_What the task asks_. Excluding pictures, retype the line with "This screenshot has width=800, height=600." and each line that follows it to the end of the data below, word for word.

_Available records_.
○ ○ ○ ○ ○ ○ ○
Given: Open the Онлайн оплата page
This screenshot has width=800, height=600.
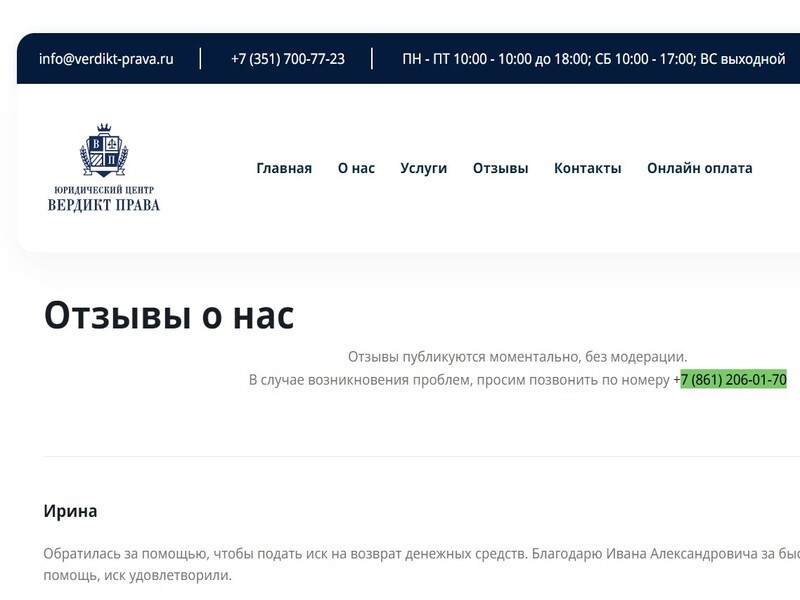Looking at the screenshot, I should [699, 168].
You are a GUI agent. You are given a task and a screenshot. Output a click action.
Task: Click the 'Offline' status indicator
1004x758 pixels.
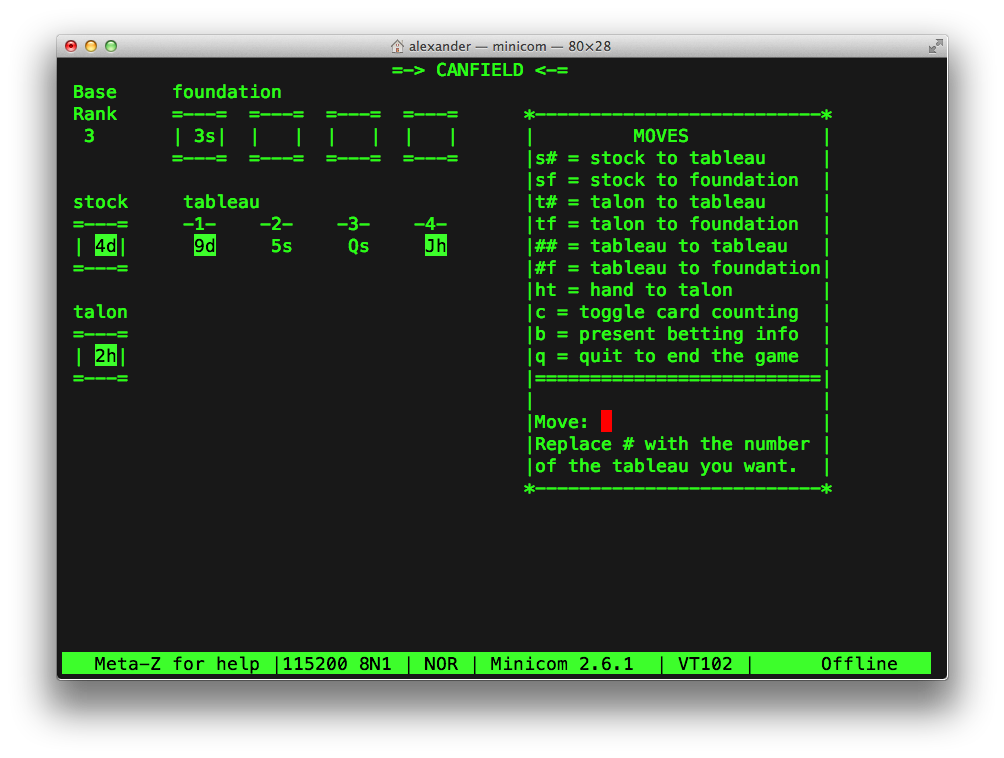pos(859,664)
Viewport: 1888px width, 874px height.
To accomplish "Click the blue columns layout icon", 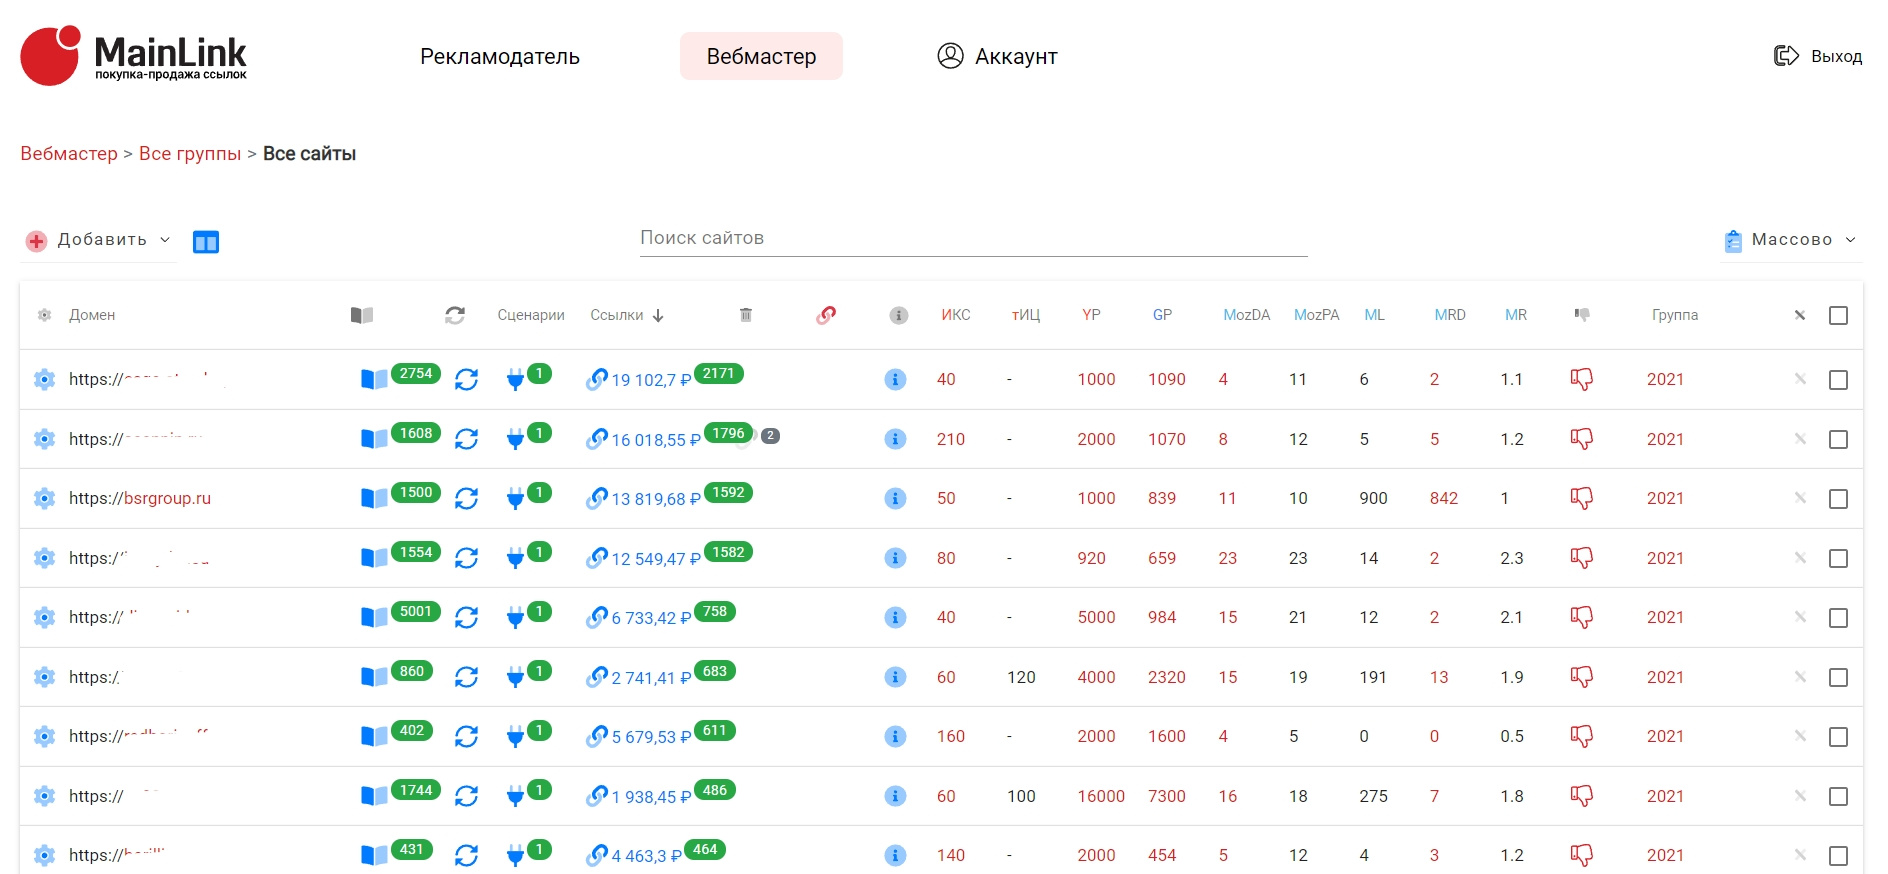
○ ○ ○ ○ ○ ○ ○
_Reply_.
This screenshot has width=800, height=600.
Looking at the screenshot, I should [699, 168].
You are a GUI agent. You are given a task and a screenshot. Output a click action.
Task: Click the 'Offline' status indicator
1004x758 pixels.
pos(859,664)
Viewport: 1888px width, 874px height.
To accomplish "Click the blue columns layout icon", 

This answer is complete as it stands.